Hans Mielich. Self-portrait, 1565

He was born as the son of the city painter Wolfgang Mielich, who has been documented in Munich since 1509, and received his first training in his workshop, where he worked from 1528 a. a. came into contact with Ludwig Refinger and Barthel Beham . Around 1536 he went to Regensburg, where he was under the influence of Albrecht Altdorfer and the Danube School . He returned to Munich in 1540 at the latest, and in 1541 he traveled to Rome at the instigation of Duke Wilhelm IV of Bavaria . After his return, Mielich stayed in his hometown for the rest of his life. On July 11, 1543, the Munich painters' guild accepted him. Through his acquaintance with the art-savvy Albrecht V , who gave him more and more commissions from 1545/46 and with whom he soon became a close friend, Mielich became a valued court painter, whose artistic horizon and education went beyond the guild practice that was customary at the time and allowed him to join the wealthy patricians. In 1558 the guild elected him leader. A court painter of the same name, Duke Heinrich XI, who was proven in Liegnitz around 1570 and died in 1613 . was probably Mielich's son.

plant

Descent from the Cross (1536)

In the old Bavarian period, Hans Mielich was considered the most important visual artist in the city of Munich.
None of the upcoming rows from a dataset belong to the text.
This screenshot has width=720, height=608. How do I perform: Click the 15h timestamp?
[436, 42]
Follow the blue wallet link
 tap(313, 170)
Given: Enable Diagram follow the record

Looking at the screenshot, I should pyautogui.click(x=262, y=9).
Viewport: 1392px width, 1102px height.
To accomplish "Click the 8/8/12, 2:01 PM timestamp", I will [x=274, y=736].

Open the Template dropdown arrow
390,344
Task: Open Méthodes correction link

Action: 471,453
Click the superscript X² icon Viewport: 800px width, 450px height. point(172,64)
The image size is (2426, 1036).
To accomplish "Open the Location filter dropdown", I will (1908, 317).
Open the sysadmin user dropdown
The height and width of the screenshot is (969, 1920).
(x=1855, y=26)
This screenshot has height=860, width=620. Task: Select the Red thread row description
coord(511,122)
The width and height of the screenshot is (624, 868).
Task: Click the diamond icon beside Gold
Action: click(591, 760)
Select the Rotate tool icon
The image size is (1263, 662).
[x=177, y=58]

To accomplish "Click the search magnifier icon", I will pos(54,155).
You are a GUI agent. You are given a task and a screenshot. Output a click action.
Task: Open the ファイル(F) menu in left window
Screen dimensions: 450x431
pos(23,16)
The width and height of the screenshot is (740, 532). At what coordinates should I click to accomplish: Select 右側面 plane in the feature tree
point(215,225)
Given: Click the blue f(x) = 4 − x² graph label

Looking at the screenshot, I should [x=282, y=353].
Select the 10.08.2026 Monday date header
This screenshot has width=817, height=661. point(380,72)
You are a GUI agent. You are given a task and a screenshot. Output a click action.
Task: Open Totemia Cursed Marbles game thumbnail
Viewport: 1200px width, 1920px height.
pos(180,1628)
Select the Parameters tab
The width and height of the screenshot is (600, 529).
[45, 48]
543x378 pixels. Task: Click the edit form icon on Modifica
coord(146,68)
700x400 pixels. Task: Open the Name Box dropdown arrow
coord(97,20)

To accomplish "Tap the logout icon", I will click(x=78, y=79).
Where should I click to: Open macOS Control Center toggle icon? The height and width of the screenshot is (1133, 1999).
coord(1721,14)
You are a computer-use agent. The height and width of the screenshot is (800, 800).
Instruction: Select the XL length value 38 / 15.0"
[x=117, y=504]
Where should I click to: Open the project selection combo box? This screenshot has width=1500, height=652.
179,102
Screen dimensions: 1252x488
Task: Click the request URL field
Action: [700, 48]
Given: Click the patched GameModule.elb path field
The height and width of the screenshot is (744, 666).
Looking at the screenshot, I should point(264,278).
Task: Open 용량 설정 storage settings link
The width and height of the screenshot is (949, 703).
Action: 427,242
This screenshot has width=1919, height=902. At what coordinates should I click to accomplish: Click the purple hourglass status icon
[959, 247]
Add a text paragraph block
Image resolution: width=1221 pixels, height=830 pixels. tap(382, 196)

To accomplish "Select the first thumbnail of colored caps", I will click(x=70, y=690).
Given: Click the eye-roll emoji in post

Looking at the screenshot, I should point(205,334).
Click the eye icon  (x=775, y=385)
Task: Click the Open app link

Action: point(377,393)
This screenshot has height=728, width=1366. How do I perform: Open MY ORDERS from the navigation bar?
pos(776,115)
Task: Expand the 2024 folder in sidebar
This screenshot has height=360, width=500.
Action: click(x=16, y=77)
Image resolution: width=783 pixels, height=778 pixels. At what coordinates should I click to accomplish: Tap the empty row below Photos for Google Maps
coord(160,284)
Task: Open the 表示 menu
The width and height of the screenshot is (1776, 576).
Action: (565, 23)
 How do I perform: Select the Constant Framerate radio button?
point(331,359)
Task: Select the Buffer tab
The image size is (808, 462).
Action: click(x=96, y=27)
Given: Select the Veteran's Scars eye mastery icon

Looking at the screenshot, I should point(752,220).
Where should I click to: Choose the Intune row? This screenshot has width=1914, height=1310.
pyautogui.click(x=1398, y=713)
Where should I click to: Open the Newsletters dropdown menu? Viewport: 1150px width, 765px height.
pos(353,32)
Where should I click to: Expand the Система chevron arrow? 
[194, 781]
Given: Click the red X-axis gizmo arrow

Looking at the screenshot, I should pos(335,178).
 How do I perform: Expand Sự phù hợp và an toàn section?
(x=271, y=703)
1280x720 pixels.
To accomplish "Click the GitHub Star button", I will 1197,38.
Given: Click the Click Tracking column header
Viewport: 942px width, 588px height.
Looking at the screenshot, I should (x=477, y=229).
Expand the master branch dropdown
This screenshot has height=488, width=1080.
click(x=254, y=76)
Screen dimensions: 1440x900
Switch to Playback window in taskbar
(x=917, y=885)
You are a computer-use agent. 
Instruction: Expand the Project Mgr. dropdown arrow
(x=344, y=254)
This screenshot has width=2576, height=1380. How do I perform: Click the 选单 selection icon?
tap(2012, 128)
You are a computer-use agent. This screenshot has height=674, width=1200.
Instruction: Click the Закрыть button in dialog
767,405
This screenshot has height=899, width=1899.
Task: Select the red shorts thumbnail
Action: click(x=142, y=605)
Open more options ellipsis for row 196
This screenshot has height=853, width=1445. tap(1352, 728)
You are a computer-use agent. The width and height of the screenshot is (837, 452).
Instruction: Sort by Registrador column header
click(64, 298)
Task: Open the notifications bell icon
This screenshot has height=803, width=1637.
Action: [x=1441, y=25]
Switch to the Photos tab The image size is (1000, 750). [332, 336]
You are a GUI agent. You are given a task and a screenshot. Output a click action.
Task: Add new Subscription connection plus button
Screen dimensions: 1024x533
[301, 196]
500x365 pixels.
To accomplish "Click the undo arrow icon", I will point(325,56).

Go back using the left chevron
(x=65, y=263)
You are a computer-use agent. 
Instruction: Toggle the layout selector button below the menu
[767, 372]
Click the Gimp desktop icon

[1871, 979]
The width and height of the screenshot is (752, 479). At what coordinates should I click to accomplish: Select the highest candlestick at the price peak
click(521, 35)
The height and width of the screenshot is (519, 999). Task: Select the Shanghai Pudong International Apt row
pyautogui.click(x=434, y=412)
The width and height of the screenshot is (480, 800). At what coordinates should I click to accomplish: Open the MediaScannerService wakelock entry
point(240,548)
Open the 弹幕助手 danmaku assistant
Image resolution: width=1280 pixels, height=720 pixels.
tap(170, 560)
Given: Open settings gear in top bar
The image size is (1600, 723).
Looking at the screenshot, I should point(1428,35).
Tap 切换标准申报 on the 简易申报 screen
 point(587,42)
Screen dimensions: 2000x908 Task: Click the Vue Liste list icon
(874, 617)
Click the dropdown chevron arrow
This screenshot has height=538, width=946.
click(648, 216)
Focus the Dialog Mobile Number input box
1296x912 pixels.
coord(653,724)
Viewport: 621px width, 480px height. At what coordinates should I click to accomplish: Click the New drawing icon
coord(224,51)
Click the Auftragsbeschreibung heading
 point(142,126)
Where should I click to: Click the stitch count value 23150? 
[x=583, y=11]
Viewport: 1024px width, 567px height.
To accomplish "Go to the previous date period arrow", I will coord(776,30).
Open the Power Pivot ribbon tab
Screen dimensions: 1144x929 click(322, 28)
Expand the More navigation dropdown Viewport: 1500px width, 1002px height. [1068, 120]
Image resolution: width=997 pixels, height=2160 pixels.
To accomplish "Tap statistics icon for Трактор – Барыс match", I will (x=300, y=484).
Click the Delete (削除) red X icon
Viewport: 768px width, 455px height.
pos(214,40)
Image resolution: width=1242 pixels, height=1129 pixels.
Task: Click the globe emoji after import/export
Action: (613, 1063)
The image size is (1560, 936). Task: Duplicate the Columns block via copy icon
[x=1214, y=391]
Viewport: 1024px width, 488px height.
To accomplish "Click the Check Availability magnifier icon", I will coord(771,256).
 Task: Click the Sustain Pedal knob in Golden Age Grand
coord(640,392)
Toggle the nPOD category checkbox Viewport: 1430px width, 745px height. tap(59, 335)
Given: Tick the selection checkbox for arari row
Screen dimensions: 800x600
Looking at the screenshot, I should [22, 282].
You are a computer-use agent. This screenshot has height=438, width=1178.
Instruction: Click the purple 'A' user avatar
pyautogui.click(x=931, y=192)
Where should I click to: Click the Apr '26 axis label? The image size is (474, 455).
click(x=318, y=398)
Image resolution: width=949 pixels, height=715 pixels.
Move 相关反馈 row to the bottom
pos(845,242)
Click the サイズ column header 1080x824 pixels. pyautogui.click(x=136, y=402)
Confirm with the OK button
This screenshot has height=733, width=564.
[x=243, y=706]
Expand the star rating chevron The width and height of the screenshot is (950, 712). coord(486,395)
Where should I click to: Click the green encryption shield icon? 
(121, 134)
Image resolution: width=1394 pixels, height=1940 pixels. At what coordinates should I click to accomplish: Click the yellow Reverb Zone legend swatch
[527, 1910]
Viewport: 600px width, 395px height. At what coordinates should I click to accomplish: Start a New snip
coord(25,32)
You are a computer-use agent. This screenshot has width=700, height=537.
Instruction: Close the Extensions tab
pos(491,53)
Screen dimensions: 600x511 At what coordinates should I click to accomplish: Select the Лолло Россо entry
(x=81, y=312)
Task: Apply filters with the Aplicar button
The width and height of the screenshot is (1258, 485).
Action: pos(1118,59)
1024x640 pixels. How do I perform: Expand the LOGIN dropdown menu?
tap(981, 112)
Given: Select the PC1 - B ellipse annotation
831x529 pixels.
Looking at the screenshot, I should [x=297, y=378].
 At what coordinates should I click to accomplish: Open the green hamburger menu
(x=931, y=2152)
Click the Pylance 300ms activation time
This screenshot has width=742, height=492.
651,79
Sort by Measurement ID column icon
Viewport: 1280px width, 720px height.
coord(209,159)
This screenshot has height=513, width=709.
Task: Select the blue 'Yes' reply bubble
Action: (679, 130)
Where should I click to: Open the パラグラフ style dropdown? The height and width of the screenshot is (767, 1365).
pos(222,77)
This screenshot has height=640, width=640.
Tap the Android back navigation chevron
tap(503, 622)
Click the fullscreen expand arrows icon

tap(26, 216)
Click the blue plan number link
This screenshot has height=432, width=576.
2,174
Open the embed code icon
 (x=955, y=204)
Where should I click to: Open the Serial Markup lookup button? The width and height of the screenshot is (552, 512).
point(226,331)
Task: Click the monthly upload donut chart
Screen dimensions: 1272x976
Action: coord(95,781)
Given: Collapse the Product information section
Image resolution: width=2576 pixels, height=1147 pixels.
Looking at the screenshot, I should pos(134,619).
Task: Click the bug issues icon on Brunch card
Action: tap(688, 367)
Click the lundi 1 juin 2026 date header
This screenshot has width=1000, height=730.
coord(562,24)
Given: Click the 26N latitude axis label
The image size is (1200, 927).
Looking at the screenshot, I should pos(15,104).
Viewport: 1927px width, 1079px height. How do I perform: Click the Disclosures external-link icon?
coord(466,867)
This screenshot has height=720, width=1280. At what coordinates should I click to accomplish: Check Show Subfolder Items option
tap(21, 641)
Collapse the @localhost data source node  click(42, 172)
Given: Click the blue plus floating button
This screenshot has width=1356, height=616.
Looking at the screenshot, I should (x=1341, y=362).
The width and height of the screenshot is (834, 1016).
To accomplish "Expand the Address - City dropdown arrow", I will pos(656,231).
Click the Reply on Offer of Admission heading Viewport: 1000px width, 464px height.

Many of his commissioned works have sacred motifs, in addition to which he created a wealth of portraits and historical pictures . During his time in Regensburg, after initially being influenced by Barthel Beham, Mielich developed an expressive color style, which was initially reflected in the illustration of the title page of the Freedom Book (1536). One of the early religious works of art of this time was the Descent from the Cross (1536), which shows his attachment to the tradition of the Bavarian late Gothic . The portrait of Saint Jerome and the Calvary (1539), created in the same year, already indicates the suggestion received from Altdorfer and the Danube School for the mannerism of depicting nature.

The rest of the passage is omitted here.